## [WORK REQUIRED]
Please count the lines in the records below that include the word "level" and report only the total.

## [THE RECORDS]

------------

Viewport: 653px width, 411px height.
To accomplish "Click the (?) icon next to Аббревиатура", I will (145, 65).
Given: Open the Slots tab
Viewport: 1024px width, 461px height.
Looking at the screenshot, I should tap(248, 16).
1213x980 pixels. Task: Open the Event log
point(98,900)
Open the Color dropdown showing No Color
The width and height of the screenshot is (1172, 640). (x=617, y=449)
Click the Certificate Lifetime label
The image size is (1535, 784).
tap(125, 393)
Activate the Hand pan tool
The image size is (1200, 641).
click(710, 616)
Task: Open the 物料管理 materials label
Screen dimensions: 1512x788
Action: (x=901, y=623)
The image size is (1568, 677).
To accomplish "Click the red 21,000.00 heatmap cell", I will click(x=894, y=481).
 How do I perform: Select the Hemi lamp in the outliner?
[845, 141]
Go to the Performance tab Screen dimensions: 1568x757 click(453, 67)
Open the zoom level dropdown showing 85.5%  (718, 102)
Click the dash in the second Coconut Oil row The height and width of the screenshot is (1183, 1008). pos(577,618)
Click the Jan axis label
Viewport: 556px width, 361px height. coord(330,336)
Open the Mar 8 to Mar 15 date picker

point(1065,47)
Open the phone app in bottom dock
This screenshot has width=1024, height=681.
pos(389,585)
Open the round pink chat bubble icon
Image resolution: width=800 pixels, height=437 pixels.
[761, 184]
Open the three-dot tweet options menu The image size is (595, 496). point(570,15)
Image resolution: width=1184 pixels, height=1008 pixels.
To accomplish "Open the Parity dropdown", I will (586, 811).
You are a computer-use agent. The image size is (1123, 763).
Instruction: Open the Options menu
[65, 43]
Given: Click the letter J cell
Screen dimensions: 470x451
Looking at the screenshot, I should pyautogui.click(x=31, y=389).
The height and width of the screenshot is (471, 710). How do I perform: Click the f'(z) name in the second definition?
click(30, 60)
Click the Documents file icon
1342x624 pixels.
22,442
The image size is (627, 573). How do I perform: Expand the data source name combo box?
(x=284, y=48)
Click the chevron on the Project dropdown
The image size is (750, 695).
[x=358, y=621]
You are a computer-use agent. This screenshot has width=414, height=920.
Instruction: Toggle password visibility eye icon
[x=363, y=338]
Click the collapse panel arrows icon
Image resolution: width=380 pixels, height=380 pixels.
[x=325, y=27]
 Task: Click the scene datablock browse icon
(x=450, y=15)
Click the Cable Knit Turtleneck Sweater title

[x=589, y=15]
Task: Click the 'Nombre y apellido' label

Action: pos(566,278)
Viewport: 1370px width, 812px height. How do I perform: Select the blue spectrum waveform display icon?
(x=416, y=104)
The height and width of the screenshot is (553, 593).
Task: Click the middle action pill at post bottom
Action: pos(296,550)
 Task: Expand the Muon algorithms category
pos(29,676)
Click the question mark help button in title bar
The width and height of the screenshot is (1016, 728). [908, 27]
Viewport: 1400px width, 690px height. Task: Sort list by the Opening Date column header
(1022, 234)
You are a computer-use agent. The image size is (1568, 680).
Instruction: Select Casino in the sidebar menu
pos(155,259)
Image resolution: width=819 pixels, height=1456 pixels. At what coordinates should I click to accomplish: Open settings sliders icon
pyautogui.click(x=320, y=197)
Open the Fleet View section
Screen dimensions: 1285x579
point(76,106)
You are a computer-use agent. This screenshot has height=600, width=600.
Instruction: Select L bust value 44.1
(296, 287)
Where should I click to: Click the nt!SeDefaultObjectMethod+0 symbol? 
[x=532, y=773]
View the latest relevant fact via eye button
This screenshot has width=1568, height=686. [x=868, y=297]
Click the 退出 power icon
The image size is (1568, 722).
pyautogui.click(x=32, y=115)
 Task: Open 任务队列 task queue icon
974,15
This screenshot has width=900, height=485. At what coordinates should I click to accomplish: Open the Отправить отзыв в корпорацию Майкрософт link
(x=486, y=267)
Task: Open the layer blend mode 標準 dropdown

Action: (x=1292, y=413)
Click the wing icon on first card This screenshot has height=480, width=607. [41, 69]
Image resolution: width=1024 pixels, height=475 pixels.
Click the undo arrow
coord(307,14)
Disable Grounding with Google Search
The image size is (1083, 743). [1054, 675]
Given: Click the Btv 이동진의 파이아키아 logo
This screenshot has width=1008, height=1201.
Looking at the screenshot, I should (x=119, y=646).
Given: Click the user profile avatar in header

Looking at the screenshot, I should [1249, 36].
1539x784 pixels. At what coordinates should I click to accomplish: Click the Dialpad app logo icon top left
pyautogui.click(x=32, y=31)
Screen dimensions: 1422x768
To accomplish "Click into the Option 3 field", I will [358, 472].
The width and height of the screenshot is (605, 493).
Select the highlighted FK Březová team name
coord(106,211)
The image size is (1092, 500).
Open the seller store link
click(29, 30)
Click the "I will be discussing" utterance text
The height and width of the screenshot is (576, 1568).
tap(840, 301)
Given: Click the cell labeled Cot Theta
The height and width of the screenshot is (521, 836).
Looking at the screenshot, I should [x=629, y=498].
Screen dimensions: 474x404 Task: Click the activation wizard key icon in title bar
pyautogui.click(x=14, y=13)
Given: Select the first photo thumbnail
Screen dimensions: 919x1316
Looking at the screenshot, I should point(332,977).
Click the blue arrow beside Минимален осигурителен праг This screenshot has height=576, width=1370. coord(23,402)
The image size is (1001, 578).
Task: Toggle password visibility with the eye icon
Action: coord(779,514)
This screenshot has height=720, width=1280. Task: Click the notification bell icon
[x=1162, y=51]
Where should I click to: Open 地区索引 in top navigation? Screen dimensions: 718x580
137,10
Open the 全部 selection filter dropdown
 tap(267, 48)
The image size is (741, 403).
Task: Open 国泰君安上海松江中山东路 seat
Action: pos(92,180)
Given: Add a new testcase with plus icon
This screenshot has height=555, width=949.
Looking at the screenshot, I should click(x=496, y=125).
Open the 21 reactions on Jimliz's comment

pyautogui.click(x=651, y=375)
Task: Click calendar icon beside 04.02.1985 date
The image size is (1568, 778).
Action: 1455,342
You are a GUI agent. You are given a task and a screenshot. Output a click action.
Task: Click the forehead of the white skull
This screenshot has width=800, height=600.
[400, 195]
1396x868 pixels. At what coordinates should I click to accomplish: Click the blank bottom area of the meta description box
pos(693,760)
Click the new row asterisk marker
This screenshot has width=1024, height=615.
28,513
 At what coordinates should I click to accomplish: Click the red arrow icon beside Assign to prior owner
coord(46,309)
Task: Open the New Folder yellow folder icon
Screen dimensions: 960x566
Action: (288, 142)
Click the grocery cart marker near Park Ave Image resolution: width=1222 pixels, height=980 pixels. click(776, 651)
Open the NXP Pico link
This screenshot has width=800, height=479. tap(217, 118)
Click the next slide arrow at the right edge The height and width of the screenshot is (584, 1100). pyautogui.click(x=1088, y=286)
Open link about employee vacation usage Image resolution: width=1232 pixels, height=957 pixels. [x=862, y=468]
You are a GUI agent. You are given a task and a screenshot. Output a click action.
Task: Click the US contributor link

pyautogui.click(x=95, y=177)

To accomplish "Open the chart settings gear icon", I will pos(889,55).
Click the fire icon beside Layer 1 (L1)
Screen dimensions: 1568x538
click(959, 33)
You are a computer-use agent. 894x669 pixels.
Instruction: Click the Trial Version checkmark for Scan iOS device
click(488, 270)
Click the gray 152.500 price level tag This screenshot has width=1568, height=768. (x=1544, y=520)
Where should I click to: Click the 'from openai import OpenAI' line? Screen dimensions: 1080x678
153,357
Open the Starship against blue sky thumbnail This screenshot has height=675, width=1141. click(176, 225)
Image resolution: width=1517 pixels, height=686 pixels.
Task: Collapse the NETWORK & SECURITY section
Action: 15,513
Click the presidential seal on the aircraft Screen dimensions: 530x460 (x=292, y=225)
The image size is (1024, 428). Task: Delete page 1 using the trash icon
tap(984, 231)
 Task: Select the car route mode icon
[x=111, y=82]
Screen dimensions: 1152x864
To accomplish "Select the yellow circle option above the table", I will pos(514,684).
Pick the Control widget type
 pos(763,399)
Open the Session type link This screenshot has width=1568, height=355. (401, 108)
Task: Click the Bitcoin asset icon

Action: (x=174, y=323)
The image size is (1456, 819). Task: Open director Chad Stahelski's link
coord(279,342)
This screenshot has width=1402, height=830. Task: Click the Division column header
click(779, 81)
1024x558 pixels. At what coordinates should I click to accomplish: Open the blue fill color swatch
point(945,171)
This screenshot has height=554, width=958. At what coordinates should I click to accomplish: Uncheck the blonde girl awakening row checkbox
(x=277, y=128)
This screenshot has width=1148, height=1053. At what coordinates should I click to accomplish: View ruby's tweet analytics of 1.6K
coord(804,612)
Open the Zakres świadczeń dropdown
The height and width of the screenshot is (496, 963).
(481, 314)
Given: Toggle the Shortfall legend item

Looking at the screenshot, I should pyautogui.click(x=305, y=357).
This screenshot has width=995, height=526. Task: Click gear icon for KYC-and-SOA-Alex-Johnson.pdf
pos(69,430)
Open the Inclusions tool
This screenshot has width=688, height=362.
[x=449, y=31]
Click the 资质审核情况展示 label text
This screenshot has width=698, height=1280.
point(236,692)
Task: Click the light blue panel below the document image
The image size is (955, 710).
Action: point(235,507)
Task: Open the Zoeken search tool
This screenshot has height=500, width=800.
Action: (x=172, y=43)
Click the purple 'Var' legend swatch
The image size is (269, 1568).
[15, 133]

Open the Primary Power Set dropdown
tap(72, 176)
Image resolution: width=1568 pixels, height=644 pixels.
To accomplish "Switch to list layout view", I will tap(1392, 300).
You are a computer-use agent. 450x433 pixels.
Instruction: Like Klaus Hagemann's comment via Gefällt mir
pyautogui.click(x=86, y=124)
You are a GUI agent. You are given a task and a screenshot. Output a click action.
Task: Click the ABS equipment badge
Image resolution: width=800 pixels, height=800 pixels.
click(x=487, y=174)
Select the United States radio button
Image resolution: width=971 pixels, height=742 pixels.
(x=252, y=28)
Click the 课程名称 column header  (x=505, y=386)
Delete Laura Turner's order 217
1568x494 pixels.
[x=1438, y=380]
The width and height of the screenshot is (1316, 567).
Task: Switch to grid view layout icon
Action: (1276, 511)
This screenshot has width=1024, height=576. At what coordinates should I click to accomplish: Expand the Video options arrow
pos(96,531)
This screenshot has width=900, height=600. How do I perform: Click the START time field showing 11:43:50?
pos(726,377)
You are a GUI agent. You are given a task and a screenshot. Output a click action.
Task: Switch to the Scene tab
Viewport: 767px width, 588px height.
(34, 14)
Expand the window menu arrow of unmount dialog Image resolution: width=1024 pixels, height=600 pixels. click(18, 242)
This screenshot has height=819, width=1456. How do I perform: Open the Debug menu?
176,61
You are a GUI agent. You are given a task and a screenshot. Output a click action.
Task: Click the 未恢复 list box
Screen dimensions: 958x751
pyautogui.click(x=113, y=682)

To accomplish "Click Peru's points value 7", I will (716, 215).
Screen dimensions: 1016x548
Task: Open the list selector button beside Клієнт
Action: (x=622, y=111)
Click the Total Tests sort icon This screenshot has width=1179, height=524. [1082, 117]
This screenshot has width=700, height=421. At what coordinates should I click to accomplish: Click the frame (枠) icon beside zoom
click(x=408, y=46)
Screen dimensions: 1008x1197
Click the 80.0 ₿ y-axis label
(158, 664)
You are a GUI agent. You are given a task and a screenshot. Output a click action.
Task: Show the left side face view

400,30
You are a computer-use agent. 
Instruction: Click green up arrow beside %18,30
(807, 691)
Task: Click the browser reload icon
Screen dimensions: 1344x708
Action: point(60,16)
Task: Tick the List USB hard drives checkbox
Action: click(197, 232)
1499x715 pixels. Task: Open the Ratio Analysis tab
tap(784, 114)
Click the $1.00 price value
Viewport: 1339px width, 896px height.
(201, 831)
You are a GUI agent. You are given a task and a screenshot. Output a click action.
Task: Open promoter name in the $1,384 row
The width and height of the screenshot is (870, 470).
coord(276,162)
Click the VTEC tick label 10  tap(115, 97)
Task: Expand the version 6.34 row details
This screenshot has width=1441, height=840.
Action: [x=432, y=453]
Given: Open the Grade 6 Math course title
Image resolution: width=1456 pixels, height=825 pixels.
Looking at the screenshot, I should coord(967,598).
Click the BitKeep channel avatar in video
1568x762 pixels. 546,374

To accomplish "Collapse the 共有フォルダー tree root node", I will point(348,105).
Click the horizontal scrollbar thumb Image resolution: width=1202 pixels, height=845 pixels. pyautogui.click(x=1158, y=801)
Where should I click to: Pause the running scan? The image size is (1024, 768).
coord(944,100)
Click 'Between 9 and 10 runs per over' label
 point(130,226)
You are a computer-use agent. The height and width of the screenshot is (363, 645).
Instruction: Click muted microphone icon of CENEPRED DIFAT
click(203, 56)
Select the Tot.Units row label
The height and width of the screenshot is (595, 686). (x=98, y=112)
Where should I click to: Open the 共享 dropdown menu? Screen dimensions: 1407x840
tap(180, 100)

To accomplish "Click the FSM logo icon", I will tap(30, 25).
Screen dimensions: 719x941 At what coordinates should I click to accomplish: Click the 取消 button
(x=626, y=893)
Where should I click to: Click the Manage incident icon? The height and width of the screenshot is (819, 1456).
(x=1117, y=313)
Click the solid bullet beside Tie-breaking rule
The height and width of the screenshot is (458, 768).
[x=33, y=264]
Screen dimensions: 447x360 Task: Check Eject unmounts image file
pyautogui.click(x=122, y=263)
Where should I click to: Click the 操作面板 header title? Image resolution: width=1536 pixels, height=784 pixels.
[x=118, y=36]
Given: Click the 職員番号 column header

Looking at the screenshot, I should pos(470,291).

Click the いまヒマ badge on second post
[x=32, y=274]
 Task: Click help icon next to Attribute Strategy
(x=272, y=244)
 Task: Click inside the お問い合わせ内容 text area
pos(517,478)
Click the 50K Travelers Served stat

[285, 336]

------------

## [SOLUTION TO THE PROBLEM]
2